- **Your goal**: Whenever a line below holds the word "text", count it; then give the total and nothing else.

Saved entries:

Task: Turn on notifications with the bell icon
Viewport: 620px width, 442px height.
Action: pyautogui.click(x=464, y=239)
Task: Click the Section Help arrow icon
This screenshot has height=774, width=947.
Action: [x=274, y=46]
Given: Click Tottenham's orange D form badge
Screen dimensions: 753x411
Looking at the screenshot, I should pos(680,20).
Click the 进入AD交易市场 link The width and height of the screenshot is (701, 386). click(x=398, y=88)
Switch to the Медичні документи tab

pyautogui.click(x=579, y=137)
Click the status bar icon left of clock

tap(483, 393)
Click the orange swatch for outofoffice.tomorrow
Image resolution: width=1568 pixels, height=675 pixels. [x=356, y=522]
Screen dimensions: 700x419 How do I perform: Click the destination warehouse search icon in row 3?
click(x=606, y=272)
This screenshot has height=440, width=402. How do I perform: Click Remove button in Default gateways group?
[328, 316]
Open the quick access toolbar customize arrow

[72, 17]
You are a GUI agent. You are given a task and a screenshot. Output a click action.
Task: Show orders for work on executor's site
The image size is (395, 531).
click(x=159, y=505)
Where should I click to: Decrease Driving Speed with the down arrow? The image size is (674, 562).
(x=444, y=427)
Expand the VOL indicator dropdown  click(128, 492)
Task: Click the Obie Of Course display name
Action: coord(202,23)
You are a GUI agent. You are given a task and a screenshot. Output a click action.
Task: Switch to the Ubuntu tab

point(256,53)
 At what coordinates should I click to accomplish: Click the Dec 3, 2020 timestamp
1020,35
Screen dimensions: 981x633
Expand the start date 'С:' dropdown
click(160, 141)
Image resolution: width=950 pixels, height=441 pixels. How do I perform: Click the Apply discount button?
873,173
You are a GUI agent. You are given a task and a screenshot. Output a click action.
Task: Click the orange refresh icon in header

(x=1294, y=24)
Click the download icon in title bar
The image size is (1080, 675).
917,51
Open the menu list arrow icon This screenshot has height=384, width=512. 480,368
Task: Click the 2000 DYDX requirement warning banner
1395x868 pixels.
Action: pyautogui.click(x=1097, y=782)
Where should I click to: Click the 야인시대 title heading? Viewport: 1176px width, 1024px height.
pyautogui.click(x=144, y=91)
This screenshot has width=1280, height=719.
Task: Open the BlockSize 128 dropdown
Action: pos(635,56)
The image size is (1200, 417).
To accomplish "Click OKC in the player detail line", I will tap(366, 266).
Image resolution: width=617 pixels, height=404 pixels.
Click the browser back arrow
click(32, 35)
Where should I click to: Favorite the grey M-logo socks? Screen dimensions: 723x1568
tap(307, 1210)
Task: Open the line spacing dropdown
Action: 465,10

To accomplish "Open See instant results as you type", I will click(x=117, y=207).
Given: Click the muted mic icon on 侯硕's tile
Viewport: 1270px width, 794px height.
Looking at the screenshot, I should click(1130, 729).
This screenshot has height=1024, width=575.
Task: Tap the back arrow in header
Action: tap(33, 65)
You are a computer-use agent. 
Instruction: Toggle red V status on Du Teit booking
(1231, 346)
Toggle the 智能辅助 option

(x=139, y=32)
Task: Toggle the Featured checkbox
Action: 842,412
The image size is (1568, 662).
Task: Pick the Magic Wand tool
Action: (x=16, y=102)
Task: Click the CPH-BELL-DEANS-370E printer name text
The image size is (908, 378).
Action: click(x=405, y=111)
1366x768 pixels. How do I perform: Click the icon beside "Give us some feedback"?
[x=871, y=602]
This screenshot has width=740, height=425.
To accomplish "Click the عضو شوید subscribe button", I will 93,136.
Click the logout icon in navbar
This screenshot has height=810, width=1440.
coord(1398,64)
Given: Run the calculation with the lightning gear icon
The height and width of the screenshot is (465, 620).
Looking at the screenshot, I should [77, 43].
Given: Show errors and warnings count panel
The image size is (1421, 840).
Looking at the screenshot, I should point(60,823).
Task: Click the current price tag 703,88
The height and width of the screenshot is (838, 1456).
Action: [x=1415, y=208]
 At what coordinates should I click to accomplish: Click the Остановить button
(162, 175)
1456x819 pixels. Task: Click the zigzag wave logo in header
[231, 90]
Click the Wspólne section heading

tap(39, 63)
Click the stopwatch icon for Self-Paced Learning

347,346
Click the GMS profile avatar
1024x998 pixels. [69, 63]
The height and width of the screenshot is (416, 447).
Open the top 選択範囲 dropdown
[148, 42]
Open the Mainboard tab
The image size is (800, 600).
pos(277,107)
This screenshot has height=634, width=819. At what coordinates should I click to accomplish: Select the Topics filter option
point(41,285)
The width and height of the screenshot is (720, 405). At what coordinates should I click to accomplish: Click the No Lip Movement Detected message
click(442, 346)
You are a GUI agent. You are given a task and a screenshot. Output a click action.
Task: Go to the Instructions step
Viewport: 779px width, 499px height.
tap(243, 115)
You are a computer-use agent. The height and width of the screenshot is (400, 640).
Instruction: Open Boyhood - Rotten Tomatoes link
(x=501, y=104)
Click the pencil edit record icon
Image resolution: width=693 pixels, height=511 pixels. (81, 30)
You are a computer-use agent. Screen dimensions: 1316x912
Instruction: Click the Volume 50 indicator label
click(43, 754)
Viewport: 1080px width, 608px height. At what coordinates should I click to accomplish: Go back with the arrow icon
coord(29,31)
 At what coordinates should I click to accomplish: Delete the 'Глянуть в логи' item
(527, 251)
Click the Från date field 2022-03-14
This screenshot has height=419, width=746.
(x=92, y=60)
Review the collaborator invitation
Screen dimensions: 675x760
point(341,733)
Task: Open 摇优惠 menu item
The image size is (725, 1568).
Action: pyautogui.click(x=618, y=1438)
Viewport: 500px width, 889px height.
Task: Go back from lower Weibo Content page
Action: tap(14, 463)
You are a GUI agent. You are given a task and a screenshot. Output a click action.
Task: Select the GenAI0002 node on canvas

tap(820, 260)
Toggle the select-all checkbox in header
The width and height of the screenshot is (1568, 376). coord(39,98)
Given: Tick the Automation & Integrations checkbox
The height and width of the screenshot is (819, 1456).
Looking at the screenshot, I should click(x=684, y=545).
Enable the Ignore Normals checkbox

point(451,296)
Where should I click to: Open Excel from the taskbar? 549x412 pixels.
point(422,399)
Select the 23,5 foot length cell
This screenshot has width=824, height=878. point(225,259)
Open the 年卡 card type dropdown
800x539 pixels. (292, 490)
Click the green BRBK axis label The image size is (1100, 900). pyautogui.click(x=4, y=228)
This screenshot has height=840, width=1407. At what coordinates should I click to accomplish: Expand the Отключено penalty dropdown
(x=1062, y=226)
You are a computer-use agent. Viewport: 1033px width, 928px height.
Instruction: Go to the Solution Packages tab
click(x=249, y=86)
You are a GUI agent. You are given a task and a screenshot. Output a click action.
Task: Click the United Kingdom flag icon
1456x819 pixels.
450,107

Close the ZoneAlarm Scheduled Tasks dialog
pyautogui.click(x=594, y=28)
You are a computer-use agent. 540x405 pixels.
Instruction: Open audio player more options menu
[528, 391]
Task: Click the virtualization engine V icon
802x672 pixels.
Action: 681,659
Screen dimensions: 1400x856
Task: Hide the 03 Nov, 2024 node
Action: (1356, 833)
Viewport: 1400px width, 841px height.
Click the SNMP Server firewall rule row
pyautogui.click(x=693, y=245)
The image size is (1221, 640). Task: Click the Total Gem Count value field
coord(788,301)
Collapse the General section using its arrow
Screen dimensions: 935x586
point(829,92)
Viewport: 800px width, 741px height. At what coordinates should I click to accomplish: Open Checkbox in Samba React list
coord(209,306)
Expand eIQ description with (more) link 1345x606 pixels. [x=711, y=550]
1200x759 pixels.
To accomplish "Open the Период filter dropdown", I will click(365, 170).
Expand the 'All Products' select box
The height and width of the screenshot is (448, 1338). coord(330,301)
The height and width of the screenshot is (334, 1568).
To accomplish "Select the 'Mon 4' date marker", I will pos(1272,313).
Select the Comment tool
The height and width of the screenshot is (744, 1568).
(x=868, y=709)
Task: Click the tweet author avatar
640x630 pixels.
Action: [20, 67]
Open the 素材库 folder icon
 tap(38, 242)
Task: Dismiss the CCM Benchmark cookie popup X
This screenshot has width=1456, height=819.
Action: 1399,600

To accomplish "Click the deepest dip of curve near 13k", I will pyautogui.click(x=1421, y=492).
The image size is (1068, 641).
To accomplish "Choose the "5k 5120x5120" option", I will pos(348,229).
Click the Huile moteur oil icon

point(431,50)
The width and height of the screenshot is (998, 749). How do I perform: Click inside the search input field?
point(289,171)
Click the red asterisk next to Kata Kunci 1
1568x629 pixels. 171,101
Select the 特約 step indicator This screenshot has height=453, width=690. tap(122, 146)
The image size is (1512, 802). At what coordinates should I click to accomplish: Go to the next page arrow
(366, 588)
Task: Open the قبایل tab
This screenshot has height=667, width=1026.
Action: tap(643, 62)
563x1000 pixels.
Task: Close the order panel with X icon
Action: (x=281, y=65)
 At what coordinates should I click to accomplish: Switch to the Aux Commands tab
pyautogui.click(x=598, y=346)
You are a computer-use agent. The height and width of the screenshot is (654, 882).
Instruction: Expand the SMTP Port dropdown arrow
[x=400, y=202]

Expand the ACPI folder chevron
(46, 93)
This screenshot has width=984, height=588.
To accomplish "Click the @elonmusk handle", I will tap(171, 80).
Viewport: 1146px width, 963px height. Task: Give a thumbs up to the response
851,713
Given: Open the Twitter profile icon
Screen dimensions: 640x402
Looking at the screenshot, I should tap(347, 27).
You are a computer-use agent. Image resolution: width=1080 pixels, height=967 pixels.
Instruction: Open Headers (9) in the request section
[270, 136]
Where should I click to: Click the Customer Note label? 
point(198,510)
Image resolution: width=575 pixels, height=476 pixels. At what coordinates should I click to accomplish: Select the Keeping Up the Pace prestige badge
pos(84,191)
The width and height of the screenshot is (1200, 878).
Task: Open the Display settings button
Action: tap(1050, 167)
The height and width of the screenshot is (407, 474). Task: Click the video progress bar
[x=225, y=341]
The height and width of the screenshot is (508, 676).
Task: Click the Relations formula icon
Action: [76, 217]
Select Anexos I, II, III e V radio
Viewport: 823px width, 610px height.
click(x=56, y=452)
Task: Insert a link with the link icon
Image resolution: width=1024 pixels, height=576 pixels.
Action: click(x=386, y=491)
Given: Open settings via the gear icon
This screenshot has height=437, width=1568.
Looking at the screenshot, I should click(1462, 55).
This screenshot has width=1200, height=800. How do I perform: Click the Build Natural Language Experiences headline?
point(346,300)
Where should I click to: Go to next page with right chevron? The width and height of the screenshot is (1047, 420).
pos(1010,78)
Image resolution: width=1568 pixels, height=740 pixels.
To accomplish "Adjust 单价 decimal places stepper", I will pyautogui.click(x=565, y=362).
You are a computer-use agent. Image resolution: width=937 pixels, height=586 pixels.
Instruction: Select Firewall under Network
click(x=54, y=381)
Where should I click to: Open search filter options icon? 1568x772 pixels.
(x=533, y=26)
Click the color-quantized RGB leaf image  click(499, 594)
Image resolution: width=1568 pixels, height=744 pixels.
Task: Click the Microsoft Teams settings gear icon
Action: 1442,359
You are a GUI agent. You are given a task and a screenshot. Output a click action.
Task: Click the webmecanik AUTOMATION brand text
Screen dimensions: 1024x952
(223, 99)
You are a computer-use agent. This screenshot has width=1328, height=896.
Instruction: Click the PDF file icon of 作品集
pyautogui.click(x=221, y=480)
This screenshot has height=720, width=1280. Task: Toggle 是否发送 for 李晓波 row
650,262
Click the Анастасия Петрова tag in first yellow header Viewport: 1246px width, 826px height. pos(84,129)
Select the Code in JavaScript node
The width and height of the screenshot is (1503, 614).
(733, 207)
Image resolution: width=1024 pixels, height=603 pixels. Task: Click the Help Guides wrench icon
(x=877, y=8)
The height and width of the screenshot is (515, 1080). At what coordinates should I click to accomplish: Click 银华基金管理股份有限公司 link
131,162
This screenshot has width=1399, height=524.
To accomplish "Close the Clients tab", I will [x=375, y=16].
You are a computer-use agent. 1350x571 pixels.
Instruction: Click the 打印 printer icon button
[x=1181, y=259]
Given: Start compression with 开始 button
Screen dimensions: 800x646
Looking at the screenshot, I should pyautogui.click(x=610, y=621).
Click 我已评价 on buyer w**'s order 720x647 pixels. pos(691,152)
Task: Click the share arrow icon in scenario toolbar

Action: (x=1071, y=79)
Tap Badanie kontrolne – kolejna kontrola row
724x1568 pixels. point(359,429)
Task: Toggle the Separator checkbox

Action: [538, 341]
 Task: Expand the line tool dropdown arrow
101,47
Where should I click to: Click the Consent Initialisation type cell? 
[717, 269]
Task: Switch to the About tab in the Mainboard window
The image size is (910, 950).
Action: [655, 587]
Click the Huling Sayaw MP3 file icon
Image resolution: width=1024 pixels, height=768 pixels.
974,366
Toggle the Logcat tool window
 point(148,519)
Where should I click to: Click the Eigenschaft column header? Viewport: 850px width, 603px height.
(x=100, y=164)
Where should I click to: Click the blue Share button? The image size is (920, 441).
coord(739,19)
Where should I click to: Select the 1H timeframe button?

- **Task solution**: 2